Aim | Reproduce the data from the line containing "The image size is (2000, 1016)." through the line containing "click(115, 182)", with both of those lines included, and increase every coordinate in the answers by 95. Copy the other lines unchanged.

Supplied records |
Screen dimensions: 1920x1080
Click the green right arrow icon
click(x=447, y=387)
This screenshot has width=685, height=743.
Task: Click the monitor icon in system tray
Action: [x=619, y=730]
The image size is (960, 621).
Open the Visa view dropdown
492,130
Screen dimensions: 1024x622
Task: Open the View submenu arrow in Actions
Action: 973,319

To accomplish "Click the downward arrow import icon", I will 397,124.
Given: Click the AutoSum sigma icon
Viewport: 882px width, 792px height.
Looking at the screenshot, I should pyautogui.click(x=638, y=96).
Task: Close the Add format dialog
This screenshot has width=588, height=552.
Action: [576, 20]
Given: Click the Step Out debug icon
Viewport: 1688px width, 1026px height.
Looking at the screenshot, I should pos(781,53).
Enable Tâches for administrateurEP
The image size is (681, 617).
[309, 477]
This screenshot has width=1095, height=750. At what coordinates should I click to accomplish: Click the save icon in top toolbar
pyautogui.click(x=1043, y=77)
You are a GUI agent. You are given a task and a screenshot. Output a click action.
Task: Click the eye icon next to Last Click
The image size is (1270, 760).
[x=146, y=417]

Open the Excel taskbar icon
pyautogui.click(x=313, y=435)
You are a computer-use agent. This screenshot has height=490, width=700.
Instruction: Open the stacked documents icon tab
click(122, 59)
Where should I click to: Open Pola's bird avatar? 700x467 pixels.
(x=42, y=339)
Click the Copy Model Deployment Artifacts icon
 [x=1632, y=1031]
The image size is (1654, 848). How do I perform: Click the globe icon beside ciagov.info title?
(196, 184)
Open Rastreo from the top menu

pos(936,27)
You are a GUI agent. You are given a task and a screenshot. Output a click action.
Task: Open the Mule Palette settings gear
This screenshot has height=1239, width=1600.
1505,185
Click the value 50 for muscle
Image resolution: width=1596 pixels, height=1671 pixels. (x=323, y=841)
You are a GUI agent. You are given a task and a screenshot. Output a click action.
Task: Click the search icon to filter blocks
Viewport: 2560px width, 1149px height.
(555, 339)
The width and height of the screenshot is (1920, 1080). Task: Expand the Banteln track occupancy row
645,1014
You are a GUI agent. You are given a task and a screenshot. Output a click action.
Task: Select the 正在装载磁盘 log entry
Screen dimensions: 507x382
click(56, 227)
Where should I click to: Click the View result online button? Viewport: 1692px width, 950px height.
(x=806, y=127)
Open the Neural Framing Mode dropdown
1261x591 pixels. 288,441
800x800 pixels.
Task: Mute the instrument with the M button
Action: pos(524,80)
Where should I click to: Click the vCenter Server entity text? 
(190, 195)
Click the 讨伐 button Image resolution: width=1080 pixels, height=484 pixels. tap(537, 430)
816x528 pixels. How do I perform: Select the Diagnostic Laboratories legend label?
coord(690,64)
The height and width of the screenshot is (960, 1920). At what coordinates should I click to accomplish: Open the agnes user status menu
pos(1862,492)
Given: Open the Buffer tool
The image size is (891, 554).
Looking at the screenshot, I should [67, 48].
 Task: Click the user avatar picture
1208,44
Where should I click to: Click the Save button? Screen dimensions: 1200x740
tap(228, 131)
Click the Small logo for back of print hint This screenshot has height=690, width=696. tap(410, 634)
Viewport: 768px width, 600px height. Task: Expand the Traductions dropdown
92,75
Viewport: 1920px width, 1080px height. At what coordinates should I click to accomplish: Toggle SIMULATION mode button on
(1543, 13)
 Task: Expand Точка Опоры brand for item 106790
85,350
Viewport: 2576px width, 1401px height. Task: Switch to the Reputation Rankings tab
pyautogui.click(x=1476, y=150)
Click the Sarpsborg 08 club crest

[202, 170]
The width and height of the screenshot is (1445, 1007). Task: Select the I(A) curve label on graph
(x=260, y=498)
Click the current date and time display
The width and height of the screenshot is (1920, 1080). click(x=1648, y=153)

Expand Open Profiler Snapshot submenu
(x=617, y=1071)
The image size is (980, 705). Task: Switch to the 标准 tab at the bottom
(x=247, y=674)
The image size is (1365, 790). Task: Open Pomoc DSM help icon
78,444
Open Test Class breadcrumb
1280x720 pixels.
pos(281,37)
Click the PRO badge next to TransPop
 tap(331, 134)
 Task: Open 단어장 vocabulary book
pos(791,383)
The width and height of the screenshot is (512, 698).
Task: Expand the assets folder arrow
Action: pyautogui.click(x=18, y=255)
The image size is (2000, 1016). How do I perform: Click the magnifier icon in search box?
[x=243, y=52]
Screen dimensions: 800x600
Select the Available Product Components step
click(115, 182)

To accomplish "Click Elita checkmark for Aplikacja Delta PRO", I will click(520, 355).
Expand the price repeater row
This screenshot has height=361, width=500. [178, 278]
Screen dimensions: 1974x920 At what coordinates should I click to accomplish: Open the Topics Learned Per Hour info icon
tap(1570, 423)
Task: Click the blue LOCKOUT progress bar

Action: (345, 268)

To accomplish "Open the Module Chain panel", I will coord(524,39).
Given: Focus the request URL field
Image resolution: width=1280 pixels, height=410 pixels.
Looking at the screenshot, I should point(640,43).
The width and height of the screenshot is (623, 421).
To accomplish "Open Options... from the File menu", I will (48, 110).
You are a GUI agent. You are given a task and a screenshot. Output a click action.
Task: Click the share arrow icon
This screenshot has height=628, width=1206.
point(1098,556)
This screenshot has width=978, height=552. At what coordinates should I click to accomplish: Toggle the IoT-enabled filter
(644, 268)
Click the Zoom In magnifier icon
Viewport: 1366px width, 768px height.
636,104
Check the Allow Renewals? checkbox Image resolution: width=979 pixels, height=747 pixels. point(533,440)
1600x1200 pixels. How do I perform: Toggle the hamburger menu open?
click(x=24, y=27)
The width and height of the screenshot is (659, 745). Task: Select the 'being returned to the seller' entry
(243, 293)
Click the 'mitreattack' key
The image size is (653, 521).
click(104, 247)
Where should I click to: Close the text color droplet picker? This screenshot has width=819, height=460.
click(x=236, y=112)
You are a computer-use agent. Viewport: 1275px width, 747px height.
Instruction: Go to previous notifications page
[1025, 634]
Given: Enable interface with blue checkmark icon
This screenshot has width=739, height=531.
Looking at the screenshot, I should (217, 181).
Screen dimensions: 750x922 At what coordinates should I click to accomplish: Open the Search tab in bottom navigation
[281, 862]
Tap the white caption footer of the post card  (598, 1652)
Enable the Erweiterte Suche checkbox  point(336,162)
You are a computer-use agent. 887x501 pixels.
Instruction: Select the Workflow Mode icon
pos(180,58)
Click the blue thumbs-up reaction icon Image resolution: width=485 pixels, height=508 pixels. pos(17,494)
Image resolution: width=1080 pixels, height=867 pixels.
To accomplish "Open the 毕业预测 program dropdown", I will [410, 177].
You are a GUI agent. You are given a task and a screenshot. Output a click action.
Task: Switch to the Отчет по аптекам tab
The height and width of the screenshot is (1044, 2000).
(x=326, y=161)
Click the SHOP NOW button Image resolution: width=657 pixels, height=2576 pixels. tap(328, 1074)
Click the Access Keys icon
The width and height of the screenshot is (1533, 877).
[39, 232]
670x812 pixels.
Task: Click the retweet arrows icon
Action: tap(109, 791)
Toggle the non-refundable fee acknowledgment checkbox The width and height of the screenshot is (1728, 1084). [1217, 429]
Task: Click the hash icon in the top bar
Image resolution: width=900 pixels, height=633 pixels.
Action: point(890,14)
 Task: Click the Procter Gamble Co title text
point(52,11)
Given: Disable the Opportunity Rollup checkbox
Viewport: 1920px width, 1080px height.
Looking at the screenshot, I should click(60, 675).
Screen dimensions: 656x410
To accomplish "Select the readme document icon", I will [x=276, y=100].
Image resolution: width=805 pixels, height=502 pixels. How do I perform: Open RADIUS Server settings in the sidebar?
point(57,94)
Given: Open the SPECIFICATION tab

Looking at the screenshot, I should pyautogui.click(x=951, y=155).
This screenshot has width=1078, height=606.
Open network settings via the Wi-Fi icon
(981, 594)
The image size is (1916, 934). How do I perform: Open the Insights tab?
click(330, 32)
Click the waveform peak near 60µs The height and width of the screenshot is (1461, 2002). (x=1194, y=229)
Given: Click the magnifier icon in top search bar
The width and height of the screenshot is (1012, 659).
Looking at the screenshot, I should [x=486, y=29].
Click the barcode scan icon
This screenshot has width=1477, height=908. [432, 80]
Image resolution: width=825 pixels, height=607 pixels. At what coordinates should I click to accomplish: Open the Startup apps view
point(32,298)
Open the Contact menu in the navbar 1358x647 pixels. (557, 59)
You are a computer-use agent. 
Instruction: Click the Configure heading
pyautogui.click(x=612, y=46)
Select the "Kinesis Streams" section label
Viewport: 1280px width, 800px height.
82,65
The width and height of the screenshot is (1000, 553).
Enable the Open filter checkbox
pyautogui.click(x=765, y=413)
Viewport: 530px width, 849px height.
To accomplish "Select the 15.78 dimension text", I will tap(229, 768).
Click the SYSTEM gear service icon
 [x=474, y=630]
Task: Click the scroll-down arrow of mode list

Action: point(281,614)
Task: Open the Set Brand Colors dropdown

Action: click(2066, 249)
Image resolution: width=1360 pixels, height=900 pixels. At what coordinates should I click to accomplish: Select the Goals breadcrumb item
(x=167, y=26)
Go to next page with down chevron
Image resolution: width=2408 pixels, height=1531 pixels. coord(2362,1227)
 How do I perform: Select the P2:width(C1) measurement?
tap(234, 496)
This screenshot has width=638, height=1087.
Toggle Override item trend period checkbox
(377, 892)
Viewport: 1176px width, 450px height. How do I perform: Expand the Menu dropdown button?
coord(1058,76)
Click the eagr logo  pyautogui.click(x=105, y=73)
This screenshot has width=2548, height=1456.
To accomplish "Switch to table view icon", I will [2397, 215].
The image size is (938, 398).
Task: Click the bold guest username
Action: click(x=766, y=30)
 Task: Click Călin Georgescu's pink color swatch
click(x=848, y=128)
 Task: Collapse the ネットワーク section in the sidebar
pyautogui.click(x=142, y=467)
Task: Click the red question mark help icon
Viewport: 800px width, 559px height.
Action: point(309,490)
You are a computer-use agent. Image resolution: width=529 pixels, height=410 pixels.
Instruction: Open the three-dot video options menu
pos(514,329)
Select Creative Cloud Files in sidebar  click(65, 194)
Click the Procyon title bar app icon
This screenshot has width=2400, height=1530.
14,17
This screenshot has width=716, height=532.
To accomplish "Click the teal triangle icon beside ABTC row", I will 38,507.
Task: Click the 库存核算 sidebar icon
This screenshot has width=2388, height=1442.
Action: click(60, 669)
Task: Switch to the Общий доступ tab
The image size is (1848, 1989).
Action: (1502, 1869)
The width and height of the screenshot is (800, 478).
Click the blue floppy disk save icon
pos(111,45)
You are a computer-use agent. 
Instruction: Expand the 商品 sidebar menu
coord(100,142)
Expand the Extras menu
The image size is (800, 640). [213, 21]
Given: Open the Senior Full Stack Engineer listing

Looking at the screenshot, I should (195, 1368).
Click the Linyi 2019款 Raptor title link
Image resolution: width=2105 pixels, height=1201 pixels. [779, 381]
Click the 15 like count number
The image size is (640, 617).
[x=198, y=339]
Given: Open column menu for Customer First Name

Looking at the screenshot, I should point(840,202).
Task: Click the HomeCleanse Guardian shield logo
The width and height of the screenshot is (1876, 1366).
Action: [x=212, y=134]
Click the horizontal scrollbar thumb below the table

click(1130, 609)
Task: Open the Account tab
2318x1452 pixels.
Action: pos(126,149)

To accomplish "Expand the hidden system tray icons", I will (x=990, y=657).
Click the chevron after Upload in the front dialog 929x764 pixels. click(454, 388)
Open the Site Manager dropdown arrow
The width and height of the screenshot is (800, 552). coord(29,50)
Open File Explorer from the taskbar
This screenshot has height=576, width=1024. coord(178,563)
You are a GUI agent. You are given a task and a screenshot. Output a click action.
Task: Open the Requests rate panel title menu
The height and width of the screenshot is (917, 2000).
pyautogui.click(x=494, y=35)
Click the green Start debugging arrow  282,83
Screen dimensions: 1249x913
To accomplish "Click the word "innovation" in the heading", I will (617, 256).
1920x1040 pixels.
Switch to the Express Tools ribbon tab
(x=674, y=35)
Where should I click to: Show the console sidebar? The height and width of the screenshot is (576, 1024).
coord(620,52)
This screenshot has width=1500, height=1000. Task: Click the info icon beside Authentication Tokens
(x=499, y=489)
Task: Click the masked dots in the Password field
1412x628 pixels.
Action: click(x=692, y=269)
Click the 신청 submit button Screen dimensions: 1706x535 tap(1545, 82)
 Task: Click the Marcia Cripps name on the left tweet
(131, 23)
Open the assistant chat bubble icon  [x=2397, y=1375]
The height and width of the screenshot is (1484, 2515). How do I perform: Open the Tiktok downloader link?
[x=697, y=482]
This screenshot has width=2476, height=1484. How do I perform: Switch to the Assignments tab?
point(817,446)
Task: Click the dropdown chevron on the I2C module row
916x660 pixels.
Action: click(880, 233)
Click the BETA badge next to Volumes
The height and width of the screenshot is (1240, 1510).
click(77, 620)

Answer to this exercise |
The image size is (2000, 1016). How do I perform: Click the magnifier icon in search box?
[x=338, y=147]
Screen dimensions: 800x600
Select the Available Product Components step
click(210, 277)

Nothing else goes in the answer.